## What is needed
Write the data out again exactly and in full.

───── Data for this task ─────

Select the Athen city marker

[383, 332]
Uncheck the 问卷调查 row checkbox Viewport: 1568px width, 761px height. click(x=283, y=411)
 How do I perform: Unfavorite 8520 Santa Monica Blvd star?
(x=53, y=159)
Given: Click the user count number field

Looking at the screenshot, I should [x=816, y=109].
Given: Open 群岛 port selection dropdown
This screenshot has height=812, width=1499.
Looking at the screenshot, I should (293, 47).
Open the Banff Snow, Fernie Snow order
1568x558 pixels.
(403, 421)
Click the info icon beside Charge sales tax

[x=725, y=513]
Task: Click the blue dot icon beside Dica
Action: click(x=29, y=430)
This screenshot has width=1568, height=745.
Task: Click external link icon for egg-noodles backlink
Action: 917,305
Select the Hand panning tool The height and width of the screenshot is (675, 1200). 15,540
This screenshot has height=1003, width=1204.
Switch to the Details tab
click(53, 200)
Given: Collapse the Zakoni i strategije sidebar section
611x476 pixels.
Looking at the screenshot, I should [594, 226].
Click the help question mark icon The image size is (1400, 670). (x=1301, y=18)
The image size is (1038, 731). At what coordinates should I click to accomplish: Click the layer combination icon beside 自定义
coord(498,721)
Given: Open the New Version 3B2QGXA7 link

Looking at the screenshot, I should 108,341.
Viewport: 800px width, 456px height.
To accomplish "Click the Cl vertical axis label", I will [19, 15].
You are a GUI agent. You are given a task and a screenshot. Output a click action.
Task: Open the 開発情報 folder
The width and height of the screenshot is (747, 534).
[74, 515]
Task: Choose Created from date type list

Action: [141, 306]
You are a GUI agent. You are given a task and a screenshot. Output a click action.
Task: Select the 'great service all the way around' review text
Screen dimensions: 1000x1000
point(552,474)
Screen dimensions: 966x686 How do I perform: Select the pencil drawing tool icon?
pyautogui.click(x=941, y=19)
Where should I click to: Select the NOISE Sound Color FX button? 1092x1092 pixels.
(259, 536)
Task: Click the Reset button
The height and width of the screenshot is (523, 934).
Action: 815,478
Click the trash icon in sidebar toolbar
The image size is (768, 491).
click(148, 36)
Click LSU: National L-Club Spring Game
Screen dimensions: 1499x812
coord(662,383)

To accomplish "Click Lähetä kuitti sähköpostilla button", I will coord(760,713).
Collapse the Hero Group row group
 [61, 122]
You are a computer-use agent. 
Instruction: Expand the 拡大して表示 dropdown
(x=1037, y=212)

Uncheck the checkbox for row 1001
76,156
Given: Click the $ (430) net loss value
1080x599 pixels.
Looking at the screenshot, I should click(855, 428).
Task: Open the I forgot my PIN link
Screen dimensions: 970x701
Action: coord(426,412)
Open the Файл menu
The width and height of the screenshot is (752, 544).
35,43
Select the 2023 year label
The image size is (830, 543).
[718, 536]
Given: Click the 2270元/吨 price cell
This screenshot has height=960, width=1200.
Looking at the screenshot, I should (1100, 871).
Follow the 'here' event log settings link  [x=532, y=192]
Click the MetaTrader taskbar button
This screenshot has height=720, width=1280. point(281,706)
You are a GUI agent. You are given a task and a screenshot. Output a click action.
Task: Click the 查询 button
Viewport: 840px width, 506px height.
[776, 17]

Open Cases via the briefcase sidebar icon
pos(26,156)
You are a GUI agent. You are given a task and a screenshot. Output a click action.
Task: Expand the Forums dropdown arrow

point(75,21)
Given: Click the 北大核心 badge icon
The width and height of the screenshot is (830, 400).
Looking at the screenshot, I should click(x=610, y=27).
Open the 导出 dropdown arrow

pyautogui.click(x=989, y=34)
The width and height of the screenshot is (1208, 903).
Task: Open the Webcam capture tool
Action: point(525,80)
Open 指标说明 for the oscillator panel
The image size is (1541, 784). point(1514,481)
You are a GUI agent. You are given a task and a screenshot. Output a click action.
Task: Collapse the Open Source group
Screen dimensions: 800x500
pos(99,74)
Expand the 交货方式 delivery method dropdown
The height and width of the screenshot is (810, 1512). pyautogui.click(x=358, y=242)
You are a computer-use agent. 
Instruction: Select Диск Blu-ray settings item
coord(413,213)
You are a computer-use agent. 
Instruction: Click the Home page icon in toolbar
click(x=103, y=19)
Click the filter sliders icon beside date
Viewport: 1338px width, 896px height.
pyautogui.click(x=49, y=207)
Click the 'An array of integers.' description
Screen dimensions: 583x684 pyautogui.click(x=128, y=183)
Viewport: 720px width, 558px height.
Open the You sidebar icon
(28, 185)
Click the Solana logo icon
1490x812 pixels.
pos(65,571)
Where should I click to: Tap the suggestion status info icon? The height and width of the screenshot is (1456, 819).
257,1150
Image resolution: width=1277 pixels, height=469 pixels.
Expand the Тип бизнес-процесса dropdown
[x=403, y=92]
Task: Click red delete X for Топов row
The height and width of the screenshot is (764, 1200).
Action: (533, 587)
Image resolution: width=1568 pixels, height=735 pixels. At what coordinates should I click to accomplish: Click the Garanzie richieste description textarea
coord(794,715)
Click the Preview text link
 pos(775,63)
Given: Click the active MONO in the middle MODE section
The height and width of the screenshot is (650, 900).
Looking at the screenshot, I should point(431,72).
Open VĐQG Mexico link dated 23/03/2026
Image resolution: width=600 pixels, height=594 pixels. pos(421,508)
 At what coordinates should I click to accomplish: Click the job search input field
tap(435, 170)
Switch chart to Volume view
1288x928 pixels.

─────

## Response box
Select the Athen city marker

[383, 332]
Uncheck the 问卷调查 row checkbox Viewport: 1568px width, 761px height. click(x=283, y=411)
 How do I perform: Unfavorite 8520 Santa Monica Blvd star?
(x=53, y=159)
Given: Click the user count number field

Looking at the screenshot, I should [x=816, y=109].
Given: Open 群岛 port selection dropdown
This screenshot has height=812, width=1499.
Looking at the screenshot, I should (293, 47).
Open the Banff Snow, Fernie Snow order
1568x558 pixels.
(403, 421)
Click the info icon beside Charge sales tax

[x=725, y=513]
Task: Click the blue dot icon beside Dica
Action: click(x=29, y=430)
This screenshot has width=1568, height=745.
Task: Click external link icon for egg-noodles backlink
Action: 917,305
Select the Hand panning tool The height and width of the screenshot is (675, 1200). 15,540
This screenshot has height=1003, width=1204.
Switch to the Details tab
click(53, 200)
Given: Collapse the Zakoni i strategije sidebar section
611x476 pixels.
Looking at the screenshot, I should [594, 226].
Click the help question mark icon The image size is (1400, 670). (x=1301, y=18)
The image size is (1038, 731). At what coordinates should I click to accomplish: Click the layer combination icon beside 自定义
coord(498,721)
Given: Open the New Version 3B2QGXA7 link

Looking at the screenshot, I should 108,341.
Viewport: 800px width, 456px height.
To accomplish "Click the Cl vertical axis label", I will [19, 15].
You are a GUI agent. You are given a task and a screenshot. Output a click action.
Task: Open the 開発情報 folder
The width and height of the screenshot is (747, 534).
[74, 515]
Task: Choose Created from date type list

Action: [141, 306]
You are a GUI agent. You are given a task and a screenshot. Output a click action.
Task: Select the 'great service all the way around' review text
Screen dimensions: 1000x1000
point(552,474)
Screen dimensions: 966x686 How do I perform: Select the pencil drawing tool icon?
pyautogui.click(x=941, y=19)
Where should I click to: Select the NOISE Sound Color FX button? 1092x1092 pixels.
(259, 536)
Task: Click the Reset button
The height and width of the screenshot is (523, 934).
Action: 815,478
Click the trash icon in sidebar toolbar
The image size is (768, 491).
click(148, 36)
Click LSU: National L-Club Spring Game
Screen dimensions: 1499x812
coord(662,383)

To accomplish "Click Lähetä kuitti sähköpostilla button", I will coord(760,713).
Collapse the Hero Group row group
 [61, 122]
You are a computer-use agent. 
Instruction: Expand the 拡大して表示 dropdown
(x=1037, y=212)

Uncheck the checkbox for row 1001
76,156
Given: Click the $ (430) net loss value
1080x599 pixels.
Looking at the screenshot, I should click(855, 428).
Task: Open the I forgot my PIN link
Screen dimensions: 970x701
Action: coord(426,412)
Open the Файл menu
The width and height of the screenshot is (752, 544).
35,43
Select the 2023 year label
The image size is (830, 543).
[718, 536]
Given: Click the 2270元/吨 price cell
This screenshot has height=960, width=1200.
Looking at the screenshot, I should (1100, 871).
Follow the 'here' event log settings link  [x=532, y=192]
Click the MetaTrader taskbar button
This screenshot has height=720, width=1280. point(281,706)
You are a GUI agent. You are given a task and a screenshot. Output a click action.
Task: Click the 查询 button
Viewport: 840px width, 506px height.
[776, 17]

Open Cases via the briefcase sidebar icon
pos(26,156)
You are a GUI agent. You are given a task and a screenshot. Output a click action.
Task: Expand the Forums dropdown arrow

point(75,21)
Given: Click the 北大核心 badge icon
The width and height of the screenshot is (830, 400).
Looking at the screenshot, I should click(x=610, y=27).
Open the 导出 dropdown arrow

pyautogui.click(x=989, y=34)
The width and height of the screenshot is (1208, 903).
Task: Open the Webcam capture tool
Action: point(525,80)
Open 指标说明 for the oscillator panel
The image size is (1541, 784). point(1514,481)
You are a GUI agent. You are given a task and a screenshot. Output a click action.
Task: Collapse the Open Source group
Screen dimensions: 800x500
pos(99,74)
Expand the 交货方式 delivery method dropdown
The height and width of the screenshot is (810, 1512). pyautogui.click(x=358, y=242)
You are a computer-use agent. 
Instruction: Select Диск Blu-ray settings item
coord(413,213)
You are a computer-use agent. 
Instruction: Click the Home page icon in toolbar
click(x=103, y=19)
Click the filter sliders icon beside date
Viewport: 1338px width, 896px height.
pyautogui.click(x=49, y=207)
Click the 'An array of integers.' description
Screen dimensions: 583x684 pyautogui.click(x=128, y=183)
Viewport: 720px width, 558px height.
Open the You sidebar icon
(28, 185)
Click the Solana logo icon
1490x812 pixels.
pos(65,571)
Where should I click to: Tap the suggestion status info icon? The height and width of the screenshot is (1456, 819).
257,1150
Image resolution: width=1277 pixels, height=469 pixels.
Expand the Тип бизнес-процесса dropdown
[x=403, y=92]
Task: Click red delete X for Топов row
The height and width of the screenshot is (764, 1200).
Action: (533, 587)
Image resolution: width=1568 pixels, height=735 pixels. At what coordinates should I click to accomplish: Click the Garanzie richieste description textarea
coord(794,715)
Click the Preview text link
 pos(775,63)
Given: Click the active MONO in the middle MODE section
The height and width of the screenshot is (650, 900).
Looking at the screenshot, I should point(431,72).
Open VĐQG Mexico link dated 23/03/2026
Image resolution: width=600 pixels, height=594 pixels. pos(421,508)
 At what coordinates should I click to accomplish: Click the job search input field
tap(435, 170)
Switch chart to Volume view
1288x928 pixels.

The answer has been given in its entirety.